**Supplied data**.
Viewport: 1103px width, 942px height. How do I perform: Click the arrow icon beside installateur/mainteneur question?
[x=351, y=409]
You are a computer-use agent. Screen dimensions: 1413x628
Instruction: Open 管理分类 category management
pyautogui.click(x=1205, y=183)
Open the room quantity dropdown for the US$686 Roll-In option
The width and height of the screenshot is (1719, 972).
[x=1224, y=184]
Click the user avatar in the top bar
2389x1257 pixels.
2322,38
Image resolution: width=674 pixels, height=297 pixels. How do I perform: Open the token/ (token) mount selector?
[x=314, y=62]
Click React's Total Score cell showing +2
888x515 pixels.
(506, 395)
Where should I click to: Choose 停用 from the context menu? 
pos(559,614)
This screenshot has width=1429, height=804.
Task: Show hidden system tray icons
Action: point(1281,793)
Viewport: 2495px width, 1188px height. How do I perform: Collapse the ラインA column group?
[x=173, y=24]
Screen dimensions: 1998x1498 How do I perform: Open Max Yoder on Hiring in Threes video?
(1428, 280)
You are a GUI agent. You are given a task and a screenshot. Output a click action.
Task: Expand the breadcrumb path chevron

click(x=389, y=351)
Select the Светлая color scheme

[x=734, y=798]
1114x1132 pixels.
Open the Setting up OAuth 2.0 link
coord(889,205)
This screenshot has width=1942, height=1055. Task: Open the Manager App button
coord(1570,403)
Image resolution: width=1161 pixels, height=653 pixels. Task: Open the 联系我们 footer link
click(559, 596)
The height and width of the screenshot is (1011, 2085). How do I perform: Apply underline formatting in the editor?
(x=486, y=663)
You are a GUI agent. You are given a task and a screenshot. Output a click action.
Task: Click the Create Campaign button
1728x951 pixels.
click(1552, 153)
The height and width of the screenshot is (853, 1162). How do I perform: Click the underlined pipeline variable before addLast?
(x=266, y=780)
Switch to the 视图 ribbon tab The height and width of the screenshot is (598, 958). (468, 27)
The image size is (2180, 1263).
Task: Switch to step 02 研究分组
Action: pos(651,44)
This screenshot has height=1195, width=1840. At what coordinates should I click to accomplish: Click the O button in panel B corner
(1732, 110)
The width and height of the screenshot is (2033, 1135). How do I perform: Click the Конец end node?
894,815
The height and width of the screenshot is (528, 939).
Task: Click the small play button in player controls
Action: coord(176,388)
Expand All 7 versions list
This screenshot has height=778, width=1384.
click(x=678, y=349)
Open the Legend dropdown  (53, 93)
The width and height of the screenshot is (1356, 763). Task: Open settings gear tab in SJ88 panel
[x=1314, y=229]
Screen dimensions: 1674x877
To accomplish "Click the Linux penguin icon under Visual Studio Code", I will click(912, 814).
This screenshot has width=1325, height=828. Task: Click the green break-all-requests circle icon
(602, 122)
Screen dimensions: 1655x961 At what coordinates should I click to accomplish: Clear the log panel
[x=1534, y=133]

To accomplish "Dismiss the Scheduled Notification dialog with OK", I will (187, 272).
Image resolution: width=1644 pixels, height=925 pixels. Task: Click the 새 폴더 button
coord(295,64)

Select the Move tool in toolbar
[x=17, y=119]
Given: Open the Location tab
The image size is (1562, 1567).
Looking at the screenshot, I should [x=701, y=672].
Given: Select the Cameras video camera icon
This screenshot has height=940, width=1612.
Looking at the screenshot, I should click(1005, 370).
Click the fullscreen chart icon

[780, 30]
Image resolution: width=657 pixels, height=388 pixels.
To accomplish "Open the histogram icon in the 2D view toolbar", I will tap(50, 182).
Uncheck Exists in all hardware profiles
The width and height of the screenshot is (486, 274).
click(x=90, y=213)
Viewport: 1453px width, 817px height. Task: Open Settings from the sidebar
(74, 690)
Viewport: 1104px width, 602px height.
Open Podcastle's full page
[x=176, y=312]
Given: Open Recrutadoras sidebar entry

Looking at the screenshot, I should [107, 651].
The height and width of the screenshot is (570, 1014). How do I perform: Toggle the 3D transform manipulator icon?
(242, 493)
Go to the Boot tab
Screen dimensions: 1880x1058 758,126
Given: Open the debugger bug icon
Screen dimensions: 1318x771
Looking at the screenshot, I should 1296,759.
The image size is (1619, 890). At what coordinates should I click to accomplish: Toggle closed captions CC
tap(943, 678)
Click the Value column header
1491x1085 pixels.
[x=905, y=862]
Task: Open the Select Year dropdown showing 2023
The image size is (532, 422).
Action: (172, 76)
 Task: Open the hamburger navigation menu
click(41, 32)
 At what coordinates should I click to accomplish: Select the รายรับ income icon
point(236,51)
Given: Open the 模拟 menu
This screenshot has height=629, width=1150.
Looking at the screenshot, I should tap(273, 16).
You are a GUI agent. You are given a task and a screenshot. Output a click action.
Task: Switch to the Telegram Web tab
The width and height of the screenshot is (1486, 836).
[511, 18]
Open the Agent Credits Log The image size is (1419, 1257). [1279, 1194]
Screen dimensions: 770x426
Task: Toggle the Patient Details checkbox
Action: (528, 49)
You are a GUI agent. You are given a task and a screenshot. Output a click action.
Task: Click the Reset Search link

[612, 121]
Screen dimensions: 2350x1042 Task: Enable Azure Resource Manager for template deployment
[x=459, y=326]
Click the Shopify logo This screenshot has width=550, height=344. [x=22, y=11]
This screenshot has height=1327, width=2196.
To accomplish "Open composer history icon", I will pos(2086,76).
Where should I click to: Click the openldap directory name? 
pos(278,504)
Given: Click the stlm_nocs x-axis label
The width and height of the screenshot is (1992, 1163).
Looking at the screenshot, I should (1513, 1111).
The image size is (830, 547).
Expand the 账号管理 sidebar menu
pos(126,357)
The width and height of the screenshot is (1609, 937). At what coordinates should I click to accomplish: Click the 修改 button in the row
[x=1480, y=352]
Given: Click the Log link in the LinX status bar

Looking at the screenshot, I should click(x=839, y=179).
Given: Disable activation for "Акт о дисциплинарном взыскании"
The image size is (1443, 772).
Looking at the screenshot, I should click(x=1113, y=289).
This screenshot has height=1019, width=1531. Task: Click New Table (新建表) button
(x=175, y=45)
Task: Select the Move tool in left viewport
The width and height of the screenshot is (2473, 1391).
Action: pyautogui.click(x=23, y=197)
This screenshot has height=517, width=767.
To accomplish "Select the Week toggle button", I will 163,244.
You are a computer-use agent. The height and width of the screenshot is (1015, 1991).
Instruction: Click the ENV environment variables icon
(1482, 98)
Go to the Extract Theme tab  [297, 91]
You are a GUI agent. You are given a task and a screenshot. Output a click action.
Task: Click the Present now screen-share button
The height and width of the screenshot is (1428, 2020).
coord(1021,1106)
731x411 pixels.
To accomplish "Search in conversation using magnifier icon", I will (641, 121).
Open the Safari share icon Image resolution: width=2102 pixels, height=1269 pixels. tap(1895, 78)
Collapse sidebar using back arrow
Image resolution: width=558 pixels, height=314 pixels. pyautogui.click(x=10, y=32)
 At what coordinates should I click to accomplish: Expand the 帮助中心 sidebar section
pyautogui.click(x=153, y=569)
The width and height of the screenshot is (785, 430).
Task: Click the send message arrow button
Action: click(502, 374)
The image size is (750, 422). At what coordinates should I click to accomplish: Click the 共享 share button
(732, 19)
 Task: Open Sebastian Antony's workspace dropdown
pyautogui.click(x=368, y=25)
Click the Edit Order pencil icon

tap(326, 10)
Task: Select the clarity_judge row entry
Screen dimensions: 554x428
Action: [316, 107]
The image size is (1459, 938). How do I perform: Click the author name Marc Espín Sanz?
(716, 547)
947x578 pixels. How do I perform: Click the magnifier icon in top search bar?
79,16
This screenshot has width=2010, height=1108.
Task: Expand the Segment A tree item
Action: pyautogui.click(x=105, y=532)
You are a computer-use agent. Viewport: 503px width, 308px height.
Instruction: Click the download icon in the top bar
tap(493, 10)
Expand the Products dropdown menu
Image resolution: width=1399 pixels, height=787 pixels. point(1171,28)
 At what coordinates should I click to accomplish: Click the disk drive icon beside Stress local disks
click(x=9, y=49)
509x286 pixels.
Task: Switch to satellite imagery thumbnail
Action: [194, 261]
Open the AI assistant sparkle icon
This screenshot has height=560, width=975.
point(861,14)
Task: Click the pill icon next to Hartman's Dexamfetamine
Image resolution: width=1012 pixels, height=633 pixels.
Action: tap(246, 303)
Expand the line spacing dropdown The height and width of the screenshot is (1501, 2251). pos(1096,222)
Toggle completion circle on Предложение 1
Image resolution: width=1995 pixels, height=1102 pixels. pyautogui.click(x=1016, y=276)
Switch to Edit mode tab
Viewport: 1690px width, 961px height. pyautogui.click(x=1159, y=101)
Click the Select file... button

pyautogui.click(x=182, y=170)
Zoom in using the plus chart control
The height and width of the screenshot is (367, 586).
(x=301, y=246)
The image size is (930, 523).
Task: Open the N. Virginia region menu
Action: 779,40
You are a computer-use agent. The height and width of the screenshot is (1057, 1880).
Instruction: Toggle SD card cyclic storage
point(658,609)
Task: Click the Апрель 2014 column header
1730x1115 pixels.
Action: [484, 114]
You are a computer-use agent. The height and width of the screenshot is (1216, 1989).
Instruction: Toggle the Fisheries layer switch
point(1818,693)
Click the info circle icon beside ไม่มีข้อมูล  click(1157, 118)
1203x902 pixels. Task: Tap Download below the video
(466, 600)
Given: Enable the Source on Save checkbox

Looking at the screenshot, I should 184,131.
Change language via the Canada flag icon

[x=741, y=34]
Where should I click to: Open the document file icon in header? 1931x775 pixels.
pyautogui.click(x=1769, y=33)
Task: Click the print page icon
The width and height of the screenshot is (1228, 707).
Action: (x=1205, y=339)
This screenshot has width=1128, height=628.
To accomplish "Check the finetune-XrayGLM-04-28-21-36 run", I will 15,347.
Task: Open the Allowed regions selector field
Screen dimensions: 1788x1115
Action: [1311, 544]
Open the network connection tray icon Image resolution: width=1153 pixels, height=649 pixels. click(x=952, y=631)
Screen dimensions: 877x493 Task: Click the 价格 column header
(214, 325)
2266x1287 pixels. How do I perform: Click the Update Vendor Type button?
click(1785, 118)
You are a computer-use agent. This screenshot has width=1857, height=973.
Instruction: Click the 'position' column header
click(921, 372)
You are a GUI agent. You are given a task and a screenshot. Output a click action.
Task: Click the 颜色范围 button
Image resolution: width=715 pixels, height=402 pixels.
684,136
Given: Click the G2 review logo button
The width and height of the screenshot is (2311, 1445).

**Directions for this task**.
Among the lines in the material above, some may hold "computer". State how many do, and add nothing.

**Finished task**.
6